- _Material supplied_

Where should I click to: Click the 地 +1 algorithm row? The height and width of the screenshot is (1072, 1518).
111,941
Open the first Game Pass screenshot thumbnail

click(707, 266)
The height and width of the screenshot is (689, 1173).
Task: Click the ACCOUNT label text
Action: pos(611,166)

- _Task objective_
From the first line down to the last, give the records again exactly.

- _Output for this exercise_
Where should I click to: Click the 地 +1 algorithm row? The height and width of the screenshot is (1072, 1518).
111,941
Open the first Game Pass screenshot thumbnail

click(707, 266)
The height and width of the screenshot is (689, 1173).
Task: Click the ACCOUNT label text
Action: pos(611,166)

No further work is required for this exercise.